### Exercise
Among the entries below, only the lines from the one with "Instruction: Click the 导孔数 port count field" through the one with "You are a GUI" are to be retyped, exactly and without pictures.

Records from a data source
___

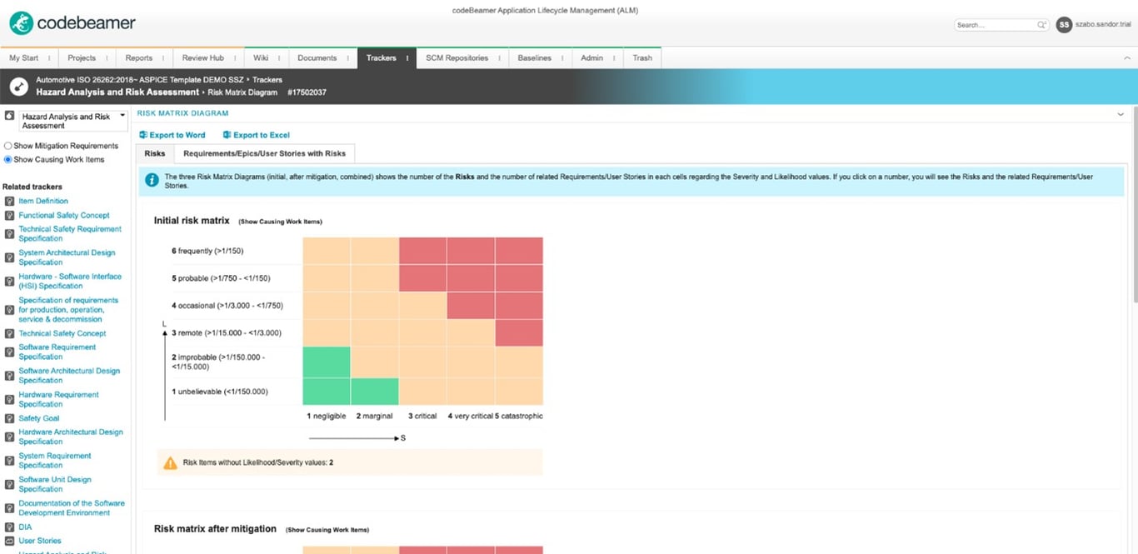Click the Export to Word icon

[x=143, y=135]
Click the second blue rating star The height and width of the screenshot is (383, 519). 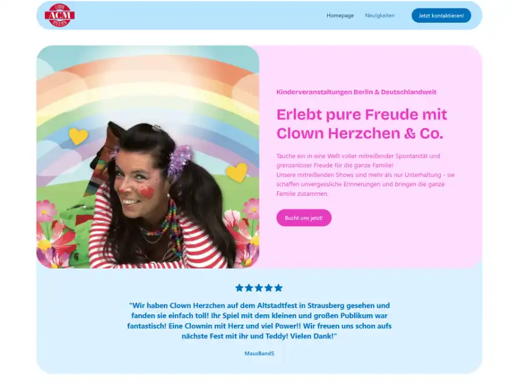249,288
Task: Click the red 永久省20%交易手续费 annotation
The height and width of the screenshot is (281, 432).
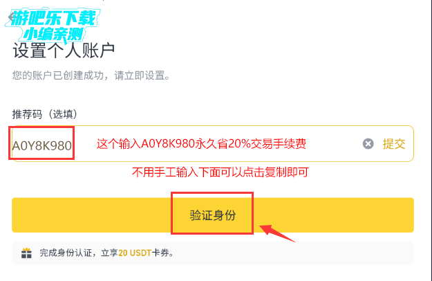Action: (251, 144)
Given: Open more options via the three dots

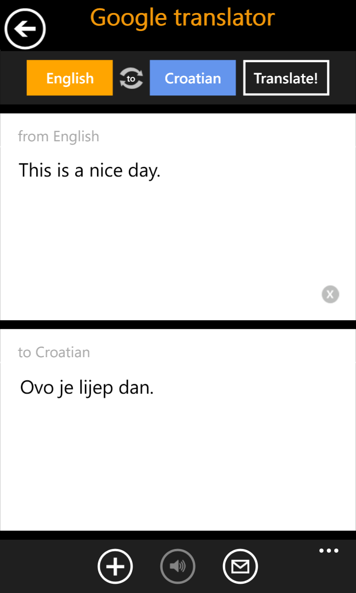Looking at the screenshot, I should pyautogui.click(x=329, y=551).
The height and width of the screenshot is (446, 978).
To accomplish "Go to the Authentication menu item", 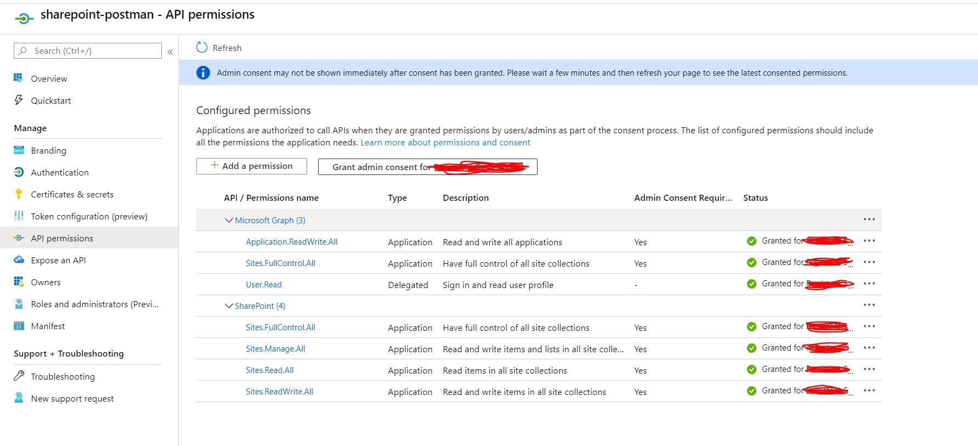I will 60,172.
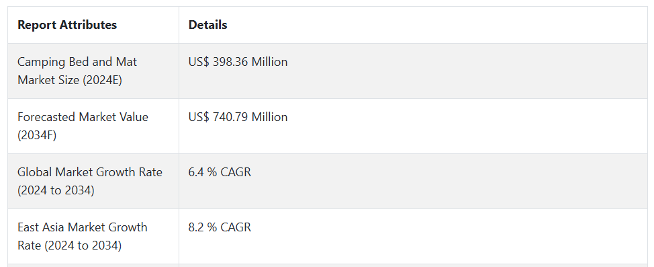
Task: Select the 8.2 % CAGR value
Action: [220, 227]
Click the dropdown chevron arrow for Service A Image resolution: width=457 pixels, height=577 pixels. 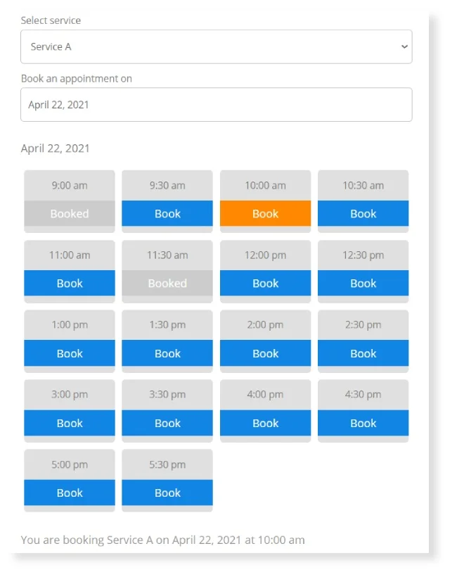point(404,46)
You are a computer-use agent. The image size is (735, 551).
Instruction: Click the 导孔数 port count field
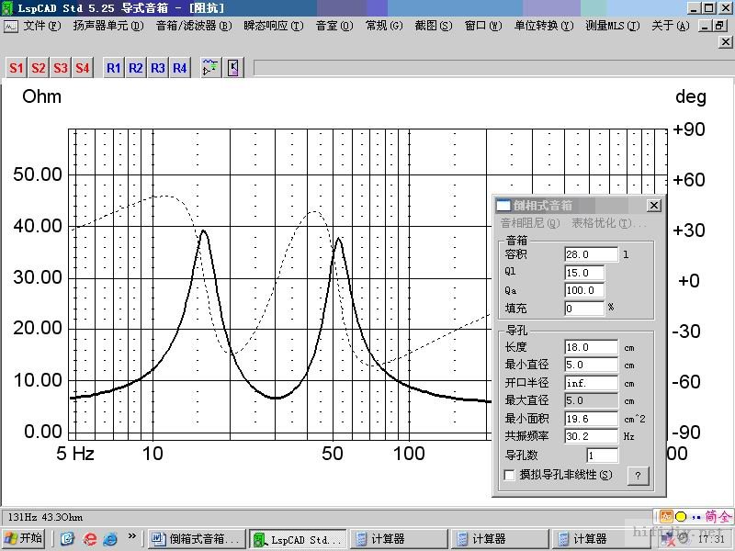(x=602, y=455)
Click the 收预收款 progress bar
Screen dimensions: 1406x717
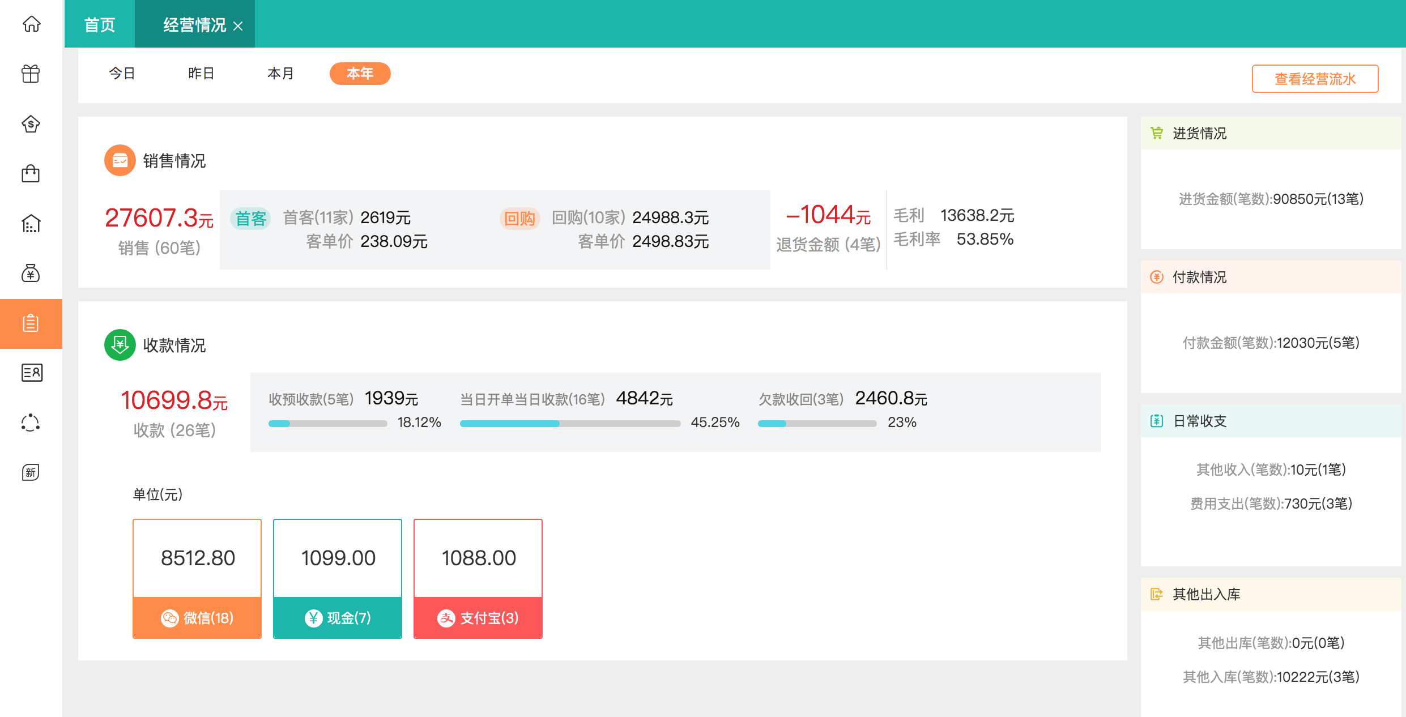pyautogui.click(x=326, y=421)
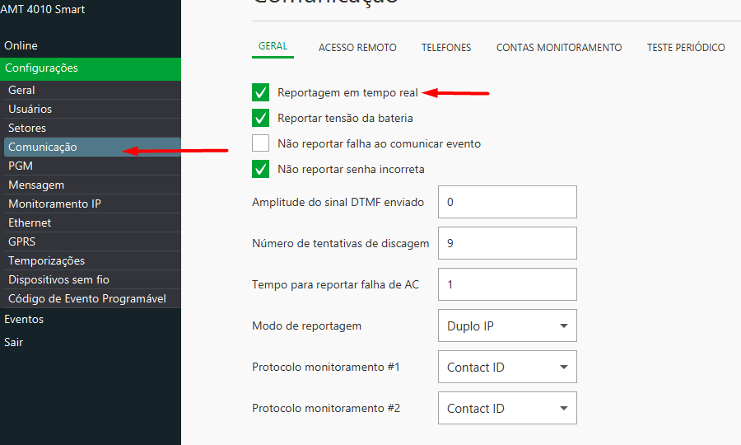The width and height of the screenshot is (741, 445).
Task: Select the 'Teste Periódico' tab
Action: click(685, 48)
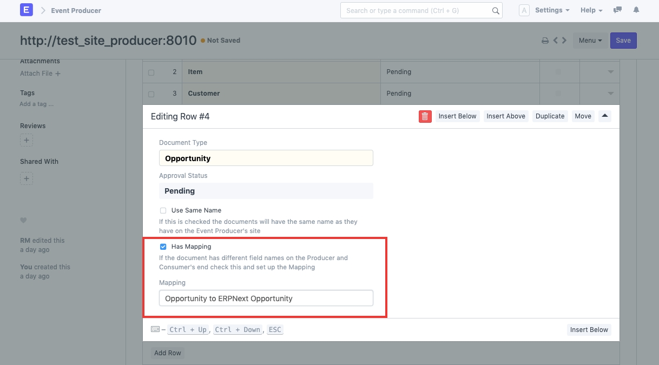Go to next document arrow
The width and height of the screenshot is (659, 365).
tap(564, 41)
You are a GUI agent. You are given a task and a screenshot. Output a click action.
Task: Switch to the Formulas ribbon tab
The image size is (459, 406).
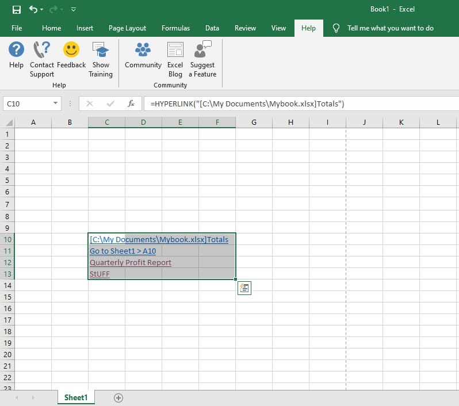point(175,28)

___

### Completed exercise
Instruction: Click the 导孔数 port count field
(x=602, y=455)
Click the 收预收款 progress bar
Screen dimensions: 1406x717
pyautogui.click(x=326, y=421)
The width and height of the screenshot is (741, 445).
Task: Select the 'Teste Periódico' tab
Action: click(685, 48)
Go to next document arrow
The width and height of the screenshot is (659, 365).
tap(564, 41)
You are a GUI agent. You are given a task and a screenshot. Output a click action.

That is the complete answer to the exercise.